Records drawn from a dataset
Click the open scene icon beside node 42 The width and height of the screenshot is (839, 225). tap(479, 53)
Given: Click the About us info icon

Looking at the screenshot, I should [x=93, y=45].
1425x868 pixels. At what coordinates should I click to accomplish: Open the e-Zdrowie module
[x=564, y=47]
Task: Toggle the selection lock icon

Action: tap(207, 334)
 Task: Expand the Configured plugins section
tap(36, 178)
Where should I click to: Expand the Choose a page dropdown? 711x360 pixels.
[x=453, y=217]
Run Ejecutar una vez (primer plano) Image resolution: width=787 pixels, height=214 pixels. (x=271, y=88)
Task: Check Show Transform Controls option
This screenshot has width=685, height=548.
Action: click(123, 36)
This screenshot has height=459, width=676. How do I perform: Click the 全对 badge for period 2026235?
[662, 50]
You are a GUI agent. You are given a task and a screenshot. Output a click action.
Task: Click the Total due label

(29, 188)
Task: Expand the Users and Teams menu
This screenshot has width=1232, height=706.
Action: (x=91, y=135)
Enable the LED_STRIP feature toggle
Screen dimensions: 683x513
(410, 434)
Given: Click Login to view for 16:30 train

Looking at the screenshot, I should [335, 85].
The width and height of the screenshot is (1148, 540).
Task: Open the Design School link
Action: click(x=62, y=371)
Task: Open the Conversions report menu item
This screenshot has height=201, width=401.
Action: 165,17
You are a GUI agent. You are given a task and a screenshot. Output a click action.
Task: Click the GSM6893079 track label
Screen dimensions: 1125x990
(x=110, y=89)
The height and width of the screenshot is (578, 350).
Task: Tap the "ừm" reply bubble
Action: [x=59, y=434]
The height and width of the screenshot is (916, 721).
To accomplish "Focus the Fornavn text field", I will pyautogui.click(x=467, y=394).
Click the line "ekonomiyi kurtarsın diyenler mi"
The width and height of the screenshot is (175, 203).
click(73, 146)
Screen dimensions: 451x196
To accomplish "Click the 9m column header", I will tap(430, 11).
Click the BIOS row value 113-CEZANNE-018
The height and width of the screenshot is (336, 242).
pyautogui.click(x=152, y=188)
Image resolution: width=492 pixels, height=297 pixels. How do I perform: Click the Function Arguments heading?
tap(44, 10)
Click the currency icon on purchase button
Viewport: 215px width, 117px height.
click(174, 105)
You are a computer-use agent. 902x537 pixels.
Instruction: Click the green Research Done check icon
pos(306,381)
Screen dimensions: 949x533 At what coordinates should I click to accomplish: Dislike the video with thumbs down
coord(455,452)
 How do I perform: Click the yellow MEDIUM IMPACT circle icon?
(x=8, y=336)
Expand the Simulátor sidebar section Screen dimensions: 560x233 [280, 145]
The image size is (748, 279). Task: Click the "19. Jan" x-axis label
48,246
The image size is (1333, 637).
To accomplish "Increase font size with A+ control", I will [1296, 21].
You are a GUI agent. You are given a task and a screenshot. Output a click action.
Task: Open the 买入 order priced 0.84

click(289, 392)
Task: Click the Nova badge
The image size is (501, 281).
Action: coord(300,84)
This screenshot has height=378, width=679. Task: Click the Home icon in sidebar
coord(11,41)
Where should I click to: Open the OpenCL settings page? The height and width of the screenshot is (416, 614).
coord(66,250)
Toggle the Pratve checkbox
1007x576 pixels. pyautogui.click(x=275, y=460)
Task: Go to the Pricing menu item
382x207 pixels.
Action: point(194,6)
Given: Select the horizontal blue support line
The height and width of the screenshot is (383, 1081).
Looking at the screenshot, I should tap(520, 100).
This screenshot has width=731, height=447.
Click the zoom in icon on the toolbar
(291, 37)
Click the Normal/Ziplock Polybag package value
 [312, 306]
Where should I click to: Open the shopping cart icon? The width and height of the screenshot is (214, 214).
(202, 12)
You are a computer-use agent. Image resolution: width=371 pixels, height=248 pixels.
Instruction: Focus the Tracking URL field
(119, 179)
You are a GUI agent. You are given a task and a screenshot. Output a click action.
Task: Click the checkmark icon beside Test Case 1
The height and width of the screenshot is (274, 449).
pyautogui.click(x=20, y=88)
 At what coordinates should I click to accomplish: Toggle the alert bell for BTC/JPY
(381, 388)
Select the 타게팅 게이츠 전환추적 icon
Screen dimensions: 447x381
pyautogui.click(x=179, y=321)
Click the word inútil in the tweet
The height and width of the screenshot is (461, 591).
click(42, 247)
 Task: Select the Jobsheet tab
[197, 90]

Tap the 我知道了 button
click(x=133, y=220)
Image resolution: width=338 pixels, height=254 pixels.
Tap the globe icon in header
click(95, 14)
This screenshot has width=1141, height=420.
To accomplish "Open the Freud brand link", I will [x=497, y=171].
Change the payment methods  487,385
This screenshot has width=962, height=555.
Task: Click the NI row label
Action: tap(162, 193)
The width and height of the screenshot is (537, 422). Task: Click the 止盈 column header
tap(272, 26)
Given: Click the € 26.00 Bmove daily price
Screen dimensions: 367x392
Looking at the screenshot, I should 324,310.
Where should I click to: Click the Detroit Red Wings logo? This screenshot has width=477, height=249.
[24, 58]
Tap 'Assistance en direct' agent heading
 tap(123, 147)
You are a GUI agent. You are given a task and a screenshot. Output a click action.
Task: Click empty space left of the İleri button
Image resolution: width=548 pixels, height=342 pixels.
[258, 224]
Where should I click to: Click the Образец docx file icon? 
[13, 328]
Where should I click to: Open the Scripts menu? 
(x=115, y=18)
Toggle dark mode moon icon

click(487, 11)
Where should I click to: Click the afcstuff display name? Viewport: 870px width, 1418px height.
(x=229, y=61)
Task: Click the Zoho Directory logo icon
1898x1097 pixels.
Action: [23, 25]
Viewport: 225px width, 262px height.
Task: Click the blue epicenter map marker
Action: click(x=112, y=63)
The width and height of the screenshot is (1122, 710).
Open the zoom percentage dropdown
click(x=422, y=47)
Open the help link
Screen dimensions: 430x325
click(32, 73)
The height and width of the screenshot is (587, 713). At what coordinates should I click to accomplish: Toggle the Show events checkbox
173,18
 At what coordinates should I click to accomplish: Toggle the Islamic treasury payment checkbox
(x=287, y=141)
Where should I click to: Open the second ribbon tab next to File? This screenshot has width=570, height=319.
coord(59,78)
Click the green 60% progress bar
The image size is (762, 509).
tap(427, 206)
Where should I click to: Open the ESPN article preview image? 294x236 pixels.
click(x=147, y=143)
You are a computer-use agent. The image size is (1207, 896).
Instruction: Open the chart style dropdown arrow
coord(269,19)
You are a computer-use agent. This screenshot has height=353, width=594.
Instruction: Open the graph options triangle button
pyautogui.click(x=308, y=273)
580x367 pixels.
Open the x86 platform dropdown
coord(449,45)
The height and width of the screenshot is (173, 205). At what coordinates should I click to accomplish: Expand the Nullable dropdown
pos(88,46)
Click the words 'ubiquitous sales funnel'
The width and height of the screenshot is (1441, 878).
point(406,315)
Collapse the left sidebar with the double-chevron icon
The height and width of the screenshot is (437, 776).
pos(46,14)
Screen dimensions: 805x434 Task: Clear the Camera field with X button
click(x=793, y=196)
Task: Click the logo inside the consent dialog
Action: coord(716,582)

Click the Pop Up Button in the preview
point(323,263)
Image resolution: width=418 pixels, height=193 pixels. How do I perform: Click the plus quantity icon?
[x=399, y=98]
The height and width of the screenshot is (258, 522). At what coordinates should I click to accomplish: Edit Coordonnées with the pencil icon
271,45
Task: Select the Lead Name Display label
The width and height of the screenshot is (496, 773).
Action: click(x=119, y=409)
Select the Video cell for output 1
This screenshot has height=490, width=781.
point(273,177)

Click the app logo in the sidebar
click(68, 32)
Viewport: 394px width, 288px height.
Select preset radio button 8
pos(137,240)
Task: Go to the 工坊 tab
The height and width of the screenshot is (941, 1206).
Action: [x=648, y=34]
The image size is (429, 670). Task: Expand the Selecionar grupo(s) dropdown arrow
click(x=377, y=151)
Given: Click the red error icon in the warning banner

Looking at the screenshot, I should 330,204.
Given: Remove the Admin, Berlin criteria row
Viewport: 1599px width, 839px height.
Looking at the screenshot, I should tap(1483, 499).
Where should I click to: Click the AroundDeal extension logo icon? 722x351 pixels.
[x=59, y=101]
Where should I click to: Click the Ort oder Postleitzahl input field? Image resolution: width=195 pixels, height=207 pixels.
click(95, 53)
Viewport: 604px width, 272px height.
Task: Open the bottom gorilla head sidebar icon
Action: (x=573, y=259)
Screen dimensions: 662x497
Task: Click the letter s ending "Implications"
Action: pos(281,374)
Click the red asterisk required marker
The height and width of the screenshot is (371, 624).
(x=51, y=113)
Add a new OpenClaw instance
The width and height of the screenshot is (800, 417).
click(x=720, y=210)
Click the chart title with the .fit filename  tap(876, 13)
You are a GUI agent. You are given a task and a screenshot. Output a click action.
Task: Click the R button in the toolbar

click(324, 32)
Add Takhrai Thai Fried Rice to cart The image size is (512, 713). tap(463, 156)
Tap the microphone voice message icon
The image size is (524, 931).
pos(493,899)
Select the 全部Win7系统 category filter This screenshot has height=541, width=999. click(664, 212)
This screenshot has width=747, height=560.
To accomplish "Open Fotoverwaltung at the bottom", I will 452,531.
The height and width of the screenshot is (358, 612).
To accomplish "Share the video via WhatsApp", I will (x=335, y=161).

PROMPT
Above are the records; from them, give again exactly the lines from the one containing "The height and width of the screenshot is (916, 721)." through the one containing "Screen dimensions: 451x196", both included.

RESPONSE TO THIS TASK
The height and width of the screenshot is (916, 721).
To accomplish "Focus the Fornavn text field", I will pyautogui.click(x=467, y=394).
Click the line "ekonomiyi kurtarsın diyenler mi"
The width and height of the screenshot is (175, 203).
click(73, 146)
Screen dimensions: 451x196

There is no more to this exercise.